___ AVAILABLE RECORDS ___

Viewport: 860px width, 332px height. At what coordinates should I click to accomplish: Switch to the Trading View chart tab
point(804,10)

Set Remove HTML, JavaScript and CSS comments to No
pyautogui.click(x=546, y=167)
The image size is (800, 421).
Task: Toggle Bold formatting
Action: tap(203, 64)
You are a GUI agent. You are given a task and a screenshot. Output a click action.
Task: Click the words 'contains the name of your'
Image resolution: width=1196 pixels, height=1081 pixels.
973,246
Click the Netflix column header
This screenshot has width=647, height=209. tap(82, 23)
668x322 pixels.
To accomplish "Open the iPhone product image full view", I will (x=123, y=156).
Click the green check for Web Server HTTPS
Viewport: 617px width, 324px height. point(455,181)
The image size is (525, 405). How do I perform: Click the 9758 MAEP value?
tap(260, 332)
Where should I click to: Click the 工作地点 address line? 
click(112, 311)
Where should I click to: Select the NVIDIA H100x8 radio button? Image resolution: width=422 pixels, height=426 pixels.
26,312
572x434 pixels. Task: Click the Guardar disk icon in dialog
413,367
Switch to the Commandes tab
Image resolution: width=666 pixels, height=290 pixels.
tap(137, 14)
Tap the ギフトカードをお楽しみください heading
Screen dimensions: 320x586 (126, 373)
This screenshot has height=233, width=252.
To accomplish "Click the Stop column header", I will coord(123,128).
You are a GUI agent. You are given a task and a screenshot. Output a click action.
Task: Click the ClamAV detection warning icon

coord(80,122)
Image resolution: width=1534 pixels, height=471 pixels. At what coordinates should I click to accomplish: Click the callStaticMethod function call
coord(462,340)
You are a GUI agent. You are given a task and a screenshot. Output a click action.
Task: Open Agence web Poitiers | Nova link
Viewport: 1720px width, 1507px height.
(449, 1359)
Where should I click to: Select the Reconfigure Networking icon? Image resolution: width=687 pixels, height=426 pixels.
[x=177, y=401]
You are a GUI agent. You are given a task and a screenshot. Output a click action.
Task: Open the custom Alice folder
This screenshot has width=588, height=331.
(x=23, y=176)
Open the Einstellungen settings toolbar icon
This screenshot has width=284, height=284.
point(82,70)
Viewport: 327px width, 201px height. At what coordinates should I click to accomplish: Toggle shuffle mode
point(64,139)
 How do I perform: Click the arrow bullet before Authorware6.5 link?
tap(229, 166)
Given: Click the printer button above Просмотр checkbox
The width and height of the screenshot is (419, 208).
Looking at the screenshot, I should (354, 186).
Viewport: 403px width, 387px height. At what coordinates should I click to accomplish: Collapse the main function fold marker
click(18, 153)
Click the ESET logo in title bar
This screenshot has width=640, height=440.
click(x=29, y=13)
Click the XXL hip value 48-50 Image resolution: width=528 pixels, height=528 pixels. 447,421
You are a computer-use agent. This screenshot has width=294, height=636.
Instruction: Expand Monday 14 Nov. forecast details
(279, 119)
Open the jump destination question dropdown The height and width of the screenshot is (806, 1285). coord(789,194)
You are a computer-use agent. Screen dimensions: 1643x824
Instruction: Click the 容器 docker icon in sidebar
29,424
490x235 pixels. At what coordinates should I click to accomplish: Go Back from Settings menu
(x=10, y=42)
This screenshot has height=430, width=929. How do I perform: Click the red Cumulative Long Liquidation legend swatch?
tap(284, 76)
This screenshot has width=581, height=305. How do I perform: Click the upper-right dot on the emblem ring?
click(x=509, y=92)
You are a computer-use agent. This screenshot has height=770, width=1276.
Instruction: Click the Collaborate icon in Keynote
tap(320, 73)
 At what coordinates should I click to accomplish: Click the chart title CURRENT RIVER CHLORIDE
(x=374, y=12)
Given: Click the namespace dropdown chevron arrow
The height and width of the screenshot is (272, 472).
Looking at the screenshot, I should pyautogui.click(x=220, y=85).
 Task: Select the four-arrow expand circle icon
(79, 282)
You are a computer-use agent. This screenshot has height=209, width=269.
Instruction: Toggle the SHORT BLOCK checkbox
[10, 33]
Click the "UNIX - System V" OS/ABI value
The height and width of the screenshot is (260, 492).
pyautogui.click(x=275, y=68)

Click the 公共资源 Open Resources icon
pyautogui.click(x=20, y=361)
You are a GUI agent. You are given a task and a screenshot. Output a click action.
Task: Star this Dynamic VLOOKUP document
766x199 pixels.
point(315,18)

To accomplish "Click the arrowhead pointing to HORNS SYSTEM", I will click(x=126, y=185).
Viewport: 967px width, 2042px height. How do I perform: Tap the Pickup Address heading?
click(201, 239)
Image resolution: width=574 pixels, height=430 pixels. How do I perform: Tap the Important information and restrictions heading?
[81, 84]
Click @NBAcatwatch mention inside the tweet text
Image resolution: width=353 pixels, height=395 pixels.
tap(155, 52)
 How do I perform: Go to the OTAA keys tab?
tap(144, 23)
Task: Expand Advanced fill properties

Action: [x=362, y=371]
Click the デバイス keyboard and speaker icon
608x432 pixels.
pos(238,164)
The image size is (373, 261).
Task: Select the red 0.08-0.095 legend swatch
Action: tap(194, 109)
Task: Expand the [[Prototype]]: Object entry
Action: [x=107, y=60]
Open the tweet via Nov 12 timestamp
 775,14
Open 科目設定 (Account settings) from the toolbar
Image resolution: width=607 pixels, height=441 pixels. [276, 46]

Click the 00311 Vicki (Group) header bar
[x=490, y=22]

___

**INSTRUCTIONS FOR THE TASK:** Go through the records line by line and give the number of lines with the string "dropdown" in them, stating nothing else.

**RESULT:** 2